Which server? Every alert includes the server identity so you can tell which host sent it when monitoring multiple infra-TAK servers. In Guard Dog → Notifications you can set an optional Server nickname (e.g. Production, Staging). Alerts then show the nickname plus IP/FQDN (e.g. Production (63.250.55.132)). Without a nickname, the subject and body use your configured FQDN and IP from Settings, or the OS hostname if neither is set. Use Save email & nickname to apply the nickname without redeploying; re-deploy or Update after changing server IP or FQDN to refresh the identifier.
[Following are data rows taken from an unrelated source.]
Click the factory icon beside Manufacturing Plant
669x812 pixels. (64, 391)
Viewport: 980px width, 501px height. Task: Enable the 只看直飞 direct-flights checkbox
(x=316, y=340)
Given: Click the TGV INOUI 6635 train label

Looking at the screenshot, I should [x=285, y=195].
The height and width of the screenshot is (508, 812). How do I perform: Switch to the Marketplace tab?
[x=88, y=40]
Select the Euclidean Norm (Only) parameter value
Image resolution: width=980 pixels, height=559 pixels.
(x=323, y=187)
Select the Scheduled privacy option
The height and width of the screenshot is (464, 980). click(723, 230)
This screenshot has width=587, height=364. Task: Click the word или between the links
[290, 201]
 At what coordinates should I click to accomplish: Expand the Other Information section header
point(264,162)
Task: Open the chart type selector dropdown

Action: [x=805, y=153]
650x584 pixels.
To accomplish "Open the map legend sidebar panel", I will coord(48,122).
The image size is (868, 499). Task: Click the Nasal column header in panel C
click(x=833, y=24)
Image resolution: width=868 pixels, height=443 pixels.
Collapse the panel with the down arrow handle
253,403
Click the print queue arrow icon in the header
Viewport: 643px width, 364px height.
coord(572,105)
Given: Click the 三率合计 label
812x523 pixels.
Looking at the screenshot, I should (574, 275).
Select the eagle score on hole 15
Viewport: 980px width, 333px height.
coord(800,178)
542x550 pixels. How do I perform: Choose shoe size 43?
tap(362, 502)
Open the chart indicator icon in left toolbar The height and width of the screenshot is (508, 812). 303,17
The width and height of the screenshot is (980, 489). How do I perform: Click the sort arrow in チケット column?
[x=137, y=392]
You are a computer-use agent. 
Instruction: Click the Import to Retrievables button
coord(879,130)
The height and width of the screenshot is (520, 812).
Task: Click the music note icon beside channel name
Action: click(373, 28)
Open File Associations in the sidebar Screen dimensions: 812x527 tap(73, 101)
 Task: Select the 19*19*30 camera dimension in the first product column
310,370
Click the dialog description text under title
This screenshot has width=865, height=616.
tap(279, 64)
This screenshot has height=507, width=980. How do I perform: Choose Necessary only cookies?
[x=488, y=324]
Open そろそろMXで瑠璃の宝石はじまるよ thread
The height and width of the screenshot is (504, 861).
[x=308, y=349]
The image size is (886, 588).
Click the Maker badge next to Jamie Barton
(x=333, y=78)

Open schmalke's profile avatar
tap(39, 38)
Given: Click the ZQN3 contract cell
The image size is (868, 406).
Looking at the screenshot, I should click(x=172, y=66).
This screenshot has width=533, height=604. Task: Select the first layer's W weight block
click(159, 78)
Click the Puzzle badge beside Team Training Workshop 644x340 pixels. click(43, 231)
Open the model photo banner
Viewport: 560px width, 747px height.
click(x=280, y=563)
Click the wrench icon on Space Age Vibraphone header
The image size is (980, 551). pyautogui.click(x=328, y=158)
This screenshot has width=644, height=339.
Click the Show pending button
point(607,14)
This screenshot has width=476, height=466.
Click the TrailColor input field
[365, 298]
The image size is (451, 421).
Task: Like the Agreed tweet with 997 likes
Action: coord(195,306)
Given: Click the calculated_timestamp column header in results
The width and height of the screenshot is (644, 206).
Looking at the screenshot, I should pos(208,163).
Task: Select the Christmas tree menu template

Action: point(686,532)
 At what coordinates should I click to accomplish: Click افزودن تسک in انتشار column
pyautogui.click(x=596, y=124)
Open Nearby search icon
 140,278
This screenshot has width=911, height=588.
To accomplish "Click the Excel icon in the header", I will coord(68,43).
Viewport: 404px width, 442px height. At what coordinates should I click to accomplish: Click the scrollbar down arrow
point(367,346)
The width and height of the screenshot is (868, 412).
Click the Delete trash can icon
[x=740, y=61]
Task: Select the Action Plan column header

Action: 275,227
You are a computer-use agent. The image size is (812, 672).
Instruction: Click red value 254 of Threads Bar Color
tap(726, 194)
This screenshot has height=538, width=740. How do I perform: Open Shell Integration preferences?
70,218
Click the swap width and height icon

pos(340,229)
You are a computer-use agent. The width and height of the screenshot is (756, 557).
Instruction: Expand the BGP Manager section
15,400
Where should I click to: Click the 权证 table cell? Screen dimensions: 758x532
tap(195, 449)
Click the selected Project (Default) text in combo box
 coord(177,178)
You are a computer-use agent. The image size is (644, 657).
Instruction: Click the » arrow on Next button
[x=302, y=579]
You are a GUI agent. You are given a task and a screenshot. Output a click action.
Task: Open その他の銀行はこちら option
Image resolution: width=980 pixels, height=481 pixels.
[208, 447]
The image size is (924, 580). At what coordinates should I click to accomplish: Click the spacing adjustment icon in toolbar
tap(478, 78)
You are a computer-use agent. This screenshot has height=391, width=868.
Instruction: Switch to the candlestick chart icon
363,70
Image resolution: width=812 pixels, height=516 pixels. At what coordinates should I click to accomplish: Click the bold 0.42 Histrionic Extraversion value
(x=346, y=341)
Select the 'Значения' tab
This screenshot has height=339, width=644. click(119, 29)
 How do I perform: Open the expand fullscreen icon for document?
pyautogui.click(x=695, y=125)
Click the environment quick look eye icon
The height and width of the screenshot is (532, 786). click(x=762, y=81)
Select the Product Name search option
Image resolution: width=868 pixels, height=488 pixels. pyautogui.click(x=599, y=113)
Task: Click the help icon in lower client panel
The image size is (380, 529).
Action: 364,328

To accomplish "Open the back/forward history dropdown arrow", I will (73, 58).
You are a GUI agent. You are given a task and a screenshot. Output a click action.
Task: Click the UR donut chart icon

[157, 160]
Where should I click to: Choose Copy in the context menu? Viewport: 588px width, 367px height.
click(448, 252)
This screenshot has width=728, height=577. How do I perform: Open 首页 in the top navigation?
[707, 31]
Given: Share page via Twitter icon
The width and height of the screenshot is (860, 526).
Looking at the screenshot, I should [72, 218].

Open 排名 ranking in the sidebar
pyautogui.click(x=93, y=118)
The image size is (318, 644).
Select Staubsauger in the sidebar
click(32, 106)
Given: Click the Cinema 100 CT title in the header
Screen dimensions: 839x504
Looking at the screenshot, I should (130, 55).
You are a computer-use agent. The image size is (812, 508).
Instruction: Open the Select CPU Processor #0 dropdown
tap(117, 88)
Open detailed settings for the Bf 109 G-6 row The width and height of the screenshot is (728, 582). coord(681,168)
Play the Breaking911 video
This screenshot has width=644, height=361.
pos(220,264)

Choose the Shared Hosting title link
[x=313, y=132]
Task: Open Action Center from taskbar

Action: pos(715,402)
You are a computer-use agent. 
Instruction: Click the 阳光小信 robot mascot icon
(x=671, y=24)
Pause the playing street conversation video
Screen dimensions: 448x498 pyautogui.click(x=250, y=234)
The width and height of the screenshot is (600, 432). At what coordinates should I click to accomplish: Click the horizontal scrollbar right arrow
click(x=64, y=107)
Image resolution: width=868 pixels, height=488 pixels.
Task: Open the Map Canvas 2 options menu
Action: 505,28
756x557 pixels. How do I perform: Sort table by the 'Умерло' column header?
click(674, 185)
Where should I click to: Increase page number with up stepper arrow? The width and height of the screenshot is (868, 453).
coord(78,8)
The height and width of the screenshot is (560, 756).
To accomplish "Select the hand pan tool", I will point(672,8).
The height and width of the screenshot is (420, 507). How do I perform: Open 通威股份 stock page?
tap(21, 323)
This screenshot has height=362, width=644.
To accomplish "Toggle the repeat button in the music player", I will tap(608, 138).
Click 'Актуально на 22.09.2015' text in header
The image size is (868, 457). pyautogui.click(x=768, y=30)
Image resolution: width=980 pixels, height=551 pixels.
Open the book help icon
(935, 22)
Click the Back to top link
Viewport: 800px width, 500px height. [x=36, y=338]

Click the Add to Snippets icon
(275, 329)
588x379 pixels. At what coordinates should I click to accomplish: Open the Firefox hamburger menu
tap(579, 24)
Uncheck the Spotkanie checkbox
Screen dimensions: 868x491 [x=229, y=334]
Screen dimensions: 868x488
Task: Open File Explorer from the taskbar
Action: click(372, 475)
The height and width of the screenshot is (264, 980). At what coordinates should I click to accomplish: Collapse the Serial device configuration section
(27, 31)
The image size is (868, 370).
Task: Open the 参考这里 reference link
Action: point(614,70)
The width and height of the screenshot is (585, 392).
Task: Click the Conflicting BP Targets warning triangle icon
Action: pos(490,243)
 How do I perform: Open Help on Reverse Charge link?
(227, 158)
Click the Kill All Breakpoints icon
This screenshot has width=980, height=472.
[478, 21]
Update notifications (infra-TAK, Authentik, MediaMTX, CloudTAK, TAK Portal)

The Updates monitor (under Monitors) runs every 6 hours and checks for newer versions of infra-TAK, Authentik, MediaMTX (binary + web editor), CloudTAK, and TAK Portal. When the set of available updates changes, it sends one email to the same alert address (no spam — same set is not re-sent for 24 hours).

Not getting update emails?

Set the alert email in Guard Dog → Notifications and click Save email & nickname.
Update Guard Dog (or redeploy) so the updates script on disk gets the current email. The script is only written during deploy/update; changing the email alone does not rewrite it until you click Update.
Mail delivery — Alerts go through the console to localhost:25 (Postfix → your Email Relay). Deploy Email Relay in infra-TAK and use Send test email on the Guard Dog page to verify.
Log — The script logs to /var/log/takguard/updates.log when it runs: "No updates available", "Updates available but already notified", or "Updates email sent to …" (or "FAILED" if mail failed). Run tail -f /var/log/takguard/updates.log after the next 6h run to confirm.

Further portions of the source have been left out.